As the federal government hammers out a forthcoming economic-stimulus package, it should think seriously about helping passenger railways across Canada to follow the example of southern Ontario's GO Transit by buying up train tracks from CN and Canadian Pacific. This week, GO announced plans to acquire a good chunk of the Toronto area's network.

The freight operators' ownership of the vast majority of the country's tracks is a severe headache for commuter authorities in Toronto, Montreal and Vancouver, as well as VIA Rail, and the greatest obstacle to public investment in Canada's rail system.

Mere tenants of companies whose business is moving cargo, not people, passenger railways operate at the mercy of freight traffic. The consequences are many.

Passenger trains in Canada often have to pull on to sidings to let freight pass. Switches owned by CN have failed repeatedly in Ontario, inconveniencing tens of thousands of commuters, not to mention periodic freight derailments, one of which completely shut down VIA service between Toronto and Montreal last summer.

The freight railways' ownership of the tracks makes public investment in upgraded infrastructure less attractive, since riders may not enjoy their full benefits, and transit planners must get private-sector approval for service improvements.

If train travel is to be a viable alternative to driving within and flying between Canada's metropolitan areas, this situation is unacceptable.

Rectifying it should be part of a comprehensive plan to improve Canadian railways. Not only is this the only G8 country without high-speed trains, but the intercity network depends on 20-year-old diesel locomotives, now being refurbished by VIA for decades more in service.

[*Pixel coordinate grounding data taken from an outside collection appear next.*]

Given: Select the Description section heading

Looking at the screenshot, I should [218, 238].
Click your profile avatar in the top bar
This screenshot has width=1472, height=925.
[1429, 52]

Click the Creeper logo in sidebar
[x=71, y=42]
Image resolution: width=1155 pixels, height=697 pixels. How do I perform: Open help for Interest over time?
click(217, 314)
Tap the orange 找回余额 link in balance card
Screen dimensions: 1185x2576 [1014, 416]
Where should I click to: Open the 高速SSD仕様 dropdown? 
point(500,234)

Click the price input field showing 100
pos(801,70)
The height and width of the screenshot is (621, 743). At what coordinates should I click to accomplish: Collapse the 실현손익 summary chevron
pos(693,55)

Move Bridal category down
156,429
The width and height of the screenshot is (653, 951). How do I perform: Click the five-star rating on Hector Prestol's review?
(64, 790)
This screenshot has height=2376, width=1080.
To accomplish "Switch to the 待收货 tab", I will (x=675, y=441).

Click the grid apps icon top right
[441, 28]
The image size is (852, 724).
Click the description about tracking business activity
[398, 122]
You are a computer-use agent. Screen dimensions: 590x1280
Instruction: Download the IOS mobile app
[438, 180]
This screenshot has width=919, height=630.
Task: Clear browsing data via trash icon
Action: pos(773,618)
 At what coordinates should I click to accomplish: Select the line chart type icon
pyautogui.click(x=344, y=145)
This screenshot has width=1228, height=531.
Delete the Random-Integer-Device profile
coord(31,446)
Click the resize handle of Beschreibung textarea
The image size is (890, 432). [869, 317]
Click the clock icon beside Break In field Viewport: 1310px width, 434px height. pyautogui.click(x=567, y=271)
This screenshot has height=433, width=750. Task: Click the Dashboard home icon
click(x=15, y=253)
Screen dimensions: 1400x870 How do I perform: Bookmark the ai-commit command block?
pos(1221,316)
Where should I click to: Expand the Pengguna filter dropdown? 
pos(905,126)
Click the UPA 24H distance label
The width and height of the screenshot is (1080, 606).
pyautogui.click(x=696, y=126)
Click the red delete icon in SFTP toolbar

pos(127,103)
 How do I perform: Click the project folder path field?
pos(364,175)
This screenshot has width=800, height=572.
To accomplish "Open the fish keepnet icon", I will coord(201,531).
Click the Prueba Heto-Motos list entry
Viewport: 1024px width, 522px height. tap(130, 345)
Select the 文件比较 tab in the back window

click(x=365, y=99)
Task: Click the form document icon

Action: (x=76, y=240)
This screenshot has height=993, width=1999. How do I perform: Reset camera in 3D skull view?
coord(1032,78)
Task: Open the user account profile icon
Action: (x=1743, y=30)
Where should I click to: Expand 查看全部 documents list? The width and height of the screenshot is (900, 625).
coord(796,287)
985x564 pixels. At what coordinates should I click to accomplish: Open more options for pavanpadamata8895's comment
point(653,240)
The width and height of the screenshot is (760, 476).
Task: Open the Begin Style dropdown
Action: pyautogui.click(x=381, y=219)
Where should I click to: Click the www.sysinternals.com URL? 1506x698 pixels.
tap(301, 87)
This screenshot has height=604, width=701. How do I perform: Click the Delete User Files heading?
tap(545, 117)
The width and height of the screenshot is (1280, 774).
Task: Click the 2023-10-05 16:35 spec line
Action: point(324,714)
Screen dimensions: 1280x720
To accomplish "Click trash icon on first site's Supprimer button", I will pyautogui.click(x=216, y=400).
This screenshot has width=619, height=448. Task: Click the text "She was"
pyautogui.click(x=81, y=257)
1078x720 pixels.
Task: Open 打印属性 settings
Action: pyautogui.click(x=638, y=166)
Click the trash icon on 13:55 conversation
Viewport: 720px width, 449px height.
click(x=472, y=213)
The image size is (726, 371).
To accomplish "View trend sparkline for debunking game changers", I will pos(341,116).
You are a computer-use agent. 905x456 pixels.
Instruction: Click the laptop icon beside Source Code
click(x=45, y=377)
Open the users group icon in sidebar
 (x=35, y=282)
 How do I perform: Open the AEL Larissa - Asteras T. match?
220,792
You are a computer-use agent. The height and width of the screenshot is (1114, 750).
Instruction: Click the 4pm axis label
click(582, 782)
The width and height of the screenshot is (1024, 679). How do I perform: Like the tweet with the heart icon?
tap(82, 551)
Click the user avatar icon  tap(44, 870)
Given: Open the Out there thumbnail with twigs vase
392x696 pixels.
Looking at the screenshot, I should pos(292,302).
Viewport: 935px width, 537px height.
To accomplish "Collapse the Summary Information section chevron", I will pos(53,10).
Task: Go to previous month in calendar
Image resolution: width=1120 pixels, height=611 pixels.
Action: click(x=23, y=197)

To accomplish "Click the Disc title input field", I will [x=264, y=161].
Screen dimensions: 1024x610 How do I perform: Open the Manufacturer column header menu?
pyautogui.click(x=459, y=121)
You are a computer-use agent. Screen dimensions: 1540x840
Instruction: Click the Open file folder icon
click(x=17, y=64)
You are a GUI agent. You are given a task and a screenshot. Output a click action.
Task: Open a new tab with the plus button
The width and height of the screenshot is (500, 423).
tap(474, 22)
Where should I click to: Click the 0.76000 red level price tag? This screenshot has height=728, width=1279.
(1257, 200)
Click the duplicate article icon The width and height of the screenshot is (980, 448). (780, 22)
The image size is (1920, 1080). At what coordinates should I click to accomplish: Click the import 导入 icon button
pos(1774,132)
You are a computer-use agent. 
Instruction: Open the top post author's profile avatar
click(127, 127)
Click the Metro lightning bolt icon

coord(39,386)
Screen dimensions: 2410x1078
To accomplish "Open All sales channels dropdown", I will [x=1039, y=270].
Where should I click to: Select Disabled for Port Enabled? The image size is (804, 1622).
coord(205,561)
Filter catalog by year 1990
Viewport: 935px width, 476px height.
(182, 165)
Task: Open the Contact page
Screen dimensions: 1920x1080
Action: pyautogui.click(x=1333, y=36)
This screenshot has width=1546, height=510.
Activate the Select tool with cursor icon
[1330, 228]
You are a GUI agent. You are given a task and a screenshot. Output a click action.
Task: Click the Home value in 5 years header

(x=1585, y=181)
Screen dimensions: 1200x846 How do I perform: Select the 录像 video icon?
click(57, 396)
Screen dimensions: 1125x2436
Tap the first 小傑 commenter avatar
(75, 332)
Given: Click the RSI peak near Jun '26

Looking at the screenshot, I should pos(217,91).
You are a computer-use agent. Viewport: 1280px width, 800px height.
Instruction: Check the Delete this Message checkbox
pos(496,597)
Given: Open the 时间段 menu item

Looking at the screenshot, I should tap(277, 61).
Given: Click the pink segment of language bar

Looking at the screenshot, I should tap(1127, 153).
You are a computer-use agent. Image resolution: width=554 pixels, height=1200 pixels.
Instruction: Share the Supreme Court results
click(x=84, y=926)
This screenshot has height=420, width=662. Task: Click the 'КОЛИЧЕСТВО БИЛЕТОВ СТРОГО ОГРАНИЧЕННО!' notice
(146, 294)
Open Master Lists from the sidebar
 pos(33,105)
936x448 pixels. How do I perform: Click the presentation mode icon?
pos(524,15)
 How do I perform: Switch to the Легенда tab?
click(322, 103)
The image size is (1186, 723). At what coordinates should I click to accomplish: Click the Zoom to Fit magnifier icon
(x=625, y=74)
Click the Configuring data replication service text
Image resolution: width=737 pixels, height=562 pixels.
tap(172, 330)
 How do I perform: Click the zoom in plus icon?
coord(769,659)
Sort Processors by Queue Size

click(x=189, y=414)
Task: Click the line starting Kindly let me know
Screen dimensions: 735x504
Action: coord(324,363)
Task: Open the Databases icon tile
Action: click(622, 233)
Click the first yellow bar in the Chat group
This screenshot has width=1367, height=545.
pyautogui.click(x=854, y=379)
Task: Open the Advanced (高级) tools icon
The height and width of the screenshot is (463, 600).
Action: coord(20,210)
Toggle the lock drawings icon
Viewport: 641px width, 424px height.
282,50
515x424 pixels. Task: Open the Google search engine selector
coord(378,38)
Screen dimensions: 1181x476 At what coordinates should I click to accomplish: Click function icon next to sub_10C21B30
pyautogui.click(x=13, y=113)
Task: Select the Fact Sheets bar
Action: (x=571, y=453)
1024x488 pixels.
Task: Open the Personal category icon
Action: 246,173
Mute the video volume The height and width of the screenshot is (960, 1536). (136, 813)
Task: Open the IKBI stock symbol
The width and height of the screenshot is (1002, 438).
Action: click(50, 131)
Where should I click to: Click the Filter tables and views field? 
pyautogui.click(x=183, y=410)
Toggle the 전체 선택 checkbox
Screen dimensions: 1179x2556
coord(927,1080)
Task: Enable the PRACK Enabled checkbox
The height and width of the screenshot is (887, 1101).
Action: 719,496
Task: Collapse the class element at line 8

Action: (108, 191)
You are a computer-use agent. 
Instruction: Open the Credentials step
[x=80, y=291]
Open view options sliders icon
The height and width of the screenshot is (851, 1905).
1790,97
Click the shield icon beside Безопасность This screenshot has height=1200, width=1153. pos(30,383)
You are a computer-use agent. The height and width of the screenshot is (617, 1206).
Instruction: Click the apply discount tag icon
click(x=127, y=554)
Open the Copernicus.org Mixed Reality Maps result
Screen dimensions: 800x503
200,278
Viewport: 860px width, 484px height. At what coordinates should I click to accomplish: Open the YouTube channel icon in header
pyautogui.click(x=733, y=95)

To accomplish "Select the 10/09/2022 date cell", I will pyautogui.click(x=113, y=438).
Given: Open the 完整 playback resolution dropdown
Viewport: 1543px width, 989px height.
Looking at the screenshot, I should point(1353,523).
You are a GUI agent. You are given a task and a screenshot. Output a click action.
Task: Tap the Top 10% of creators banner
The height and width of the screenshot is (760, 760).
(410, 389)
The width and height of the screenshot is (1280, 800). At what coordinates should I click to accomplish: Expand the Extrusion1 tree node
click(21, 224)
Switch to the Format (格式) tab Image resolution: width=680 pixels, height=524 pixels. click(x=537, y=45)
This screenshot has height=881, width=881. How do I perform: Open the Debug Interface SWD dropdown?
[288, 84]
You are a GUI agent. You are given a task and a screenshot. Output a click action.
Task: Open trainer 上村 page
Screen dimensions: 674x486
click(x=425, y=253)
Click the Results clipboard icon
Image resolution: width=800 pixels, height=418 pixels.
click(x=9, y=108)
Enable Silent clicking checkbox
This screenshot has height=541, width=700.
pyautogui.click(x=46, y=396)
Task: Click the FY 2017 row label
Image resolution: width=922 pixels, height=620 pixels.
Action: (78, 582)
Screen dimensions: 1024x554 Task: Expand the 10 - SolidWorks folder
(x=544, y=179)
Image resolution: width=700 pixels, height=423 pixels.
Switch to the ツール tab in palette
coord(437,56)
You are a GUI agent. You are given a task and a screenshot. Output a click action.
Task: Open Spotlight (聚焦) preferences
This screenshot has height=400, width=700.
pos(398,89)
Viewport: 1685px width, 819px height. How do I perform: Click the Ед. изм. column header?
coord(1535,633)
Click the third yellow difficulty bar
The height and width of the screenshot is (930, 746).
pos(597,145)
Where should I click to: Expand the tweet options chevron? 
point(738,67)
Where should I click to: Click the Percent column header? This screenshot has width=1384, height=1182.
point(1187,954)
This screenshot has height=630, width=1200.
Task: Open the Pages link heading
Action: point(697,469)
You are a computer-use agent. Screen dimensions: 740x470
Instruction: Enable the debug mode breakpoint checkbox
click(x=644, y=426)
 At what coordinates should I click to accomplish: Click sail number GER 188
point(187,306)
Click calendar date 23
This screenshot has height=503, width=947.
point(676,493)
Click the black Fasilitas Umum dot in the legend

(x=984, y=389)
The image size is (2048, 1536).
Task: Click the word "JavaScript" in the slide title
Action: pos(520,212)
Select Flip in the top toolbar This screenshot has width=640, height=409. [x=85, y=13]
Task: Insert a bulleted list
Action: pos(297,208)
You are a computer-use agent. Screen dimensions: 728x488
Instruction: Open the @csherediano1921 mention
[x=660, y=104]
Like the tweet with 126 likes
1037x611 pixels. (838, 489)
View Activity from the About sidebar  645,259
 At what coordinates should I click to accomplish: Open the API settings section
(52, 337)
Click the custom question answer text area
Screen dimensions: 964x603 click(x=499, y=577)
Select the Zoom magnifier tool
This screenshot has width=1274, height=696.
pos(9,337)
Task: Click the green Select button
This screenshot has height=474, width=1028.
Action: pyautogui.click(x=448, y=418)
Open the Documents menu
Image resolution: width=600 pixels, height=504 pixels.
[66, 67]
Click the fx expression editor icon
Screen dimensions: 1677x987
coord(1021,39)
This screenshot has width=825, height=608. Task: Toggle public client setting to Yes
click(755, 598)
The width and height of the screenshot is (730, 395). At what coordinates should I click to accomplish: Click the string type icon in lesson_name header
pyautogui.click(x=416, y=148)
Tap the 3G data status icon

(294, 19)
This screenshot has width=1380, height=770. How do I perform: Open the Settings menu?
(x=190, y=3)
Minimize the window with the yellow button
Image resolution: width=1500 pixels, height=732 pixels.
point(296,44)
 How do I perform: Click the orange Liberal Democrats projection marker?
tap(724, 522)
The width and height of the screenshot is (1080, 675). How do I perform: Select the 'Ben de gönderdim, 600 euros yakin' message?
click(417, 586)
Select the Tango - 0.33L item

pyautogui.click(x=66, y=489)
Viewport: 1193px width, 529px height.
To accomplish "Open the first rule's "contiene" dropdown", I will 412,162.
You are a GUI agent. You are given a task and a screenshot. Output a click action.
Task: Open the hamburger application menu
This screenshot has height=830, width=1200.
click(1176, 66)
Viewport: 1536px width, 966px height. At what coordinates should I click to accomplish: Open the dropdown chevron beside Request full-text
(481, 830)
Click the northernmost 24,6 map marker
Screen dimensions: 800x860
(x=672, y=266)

Of the four busiest Canadian airports, three have no rail links, and no trains connect Calgary and Edmonton, just 300 km apart.

Although the Conservative government has pitched in for some limited upgrades to commuter networks and released enough funds to halt VIA's long decline, much more is needed. Happily, rail agencies already have detailed but largely unfunded investment plans.

A modern rail system should be a principal goal of the infrastructure spending in January's federal budget. That means making sure that people, not cargo, take priority on the tracks.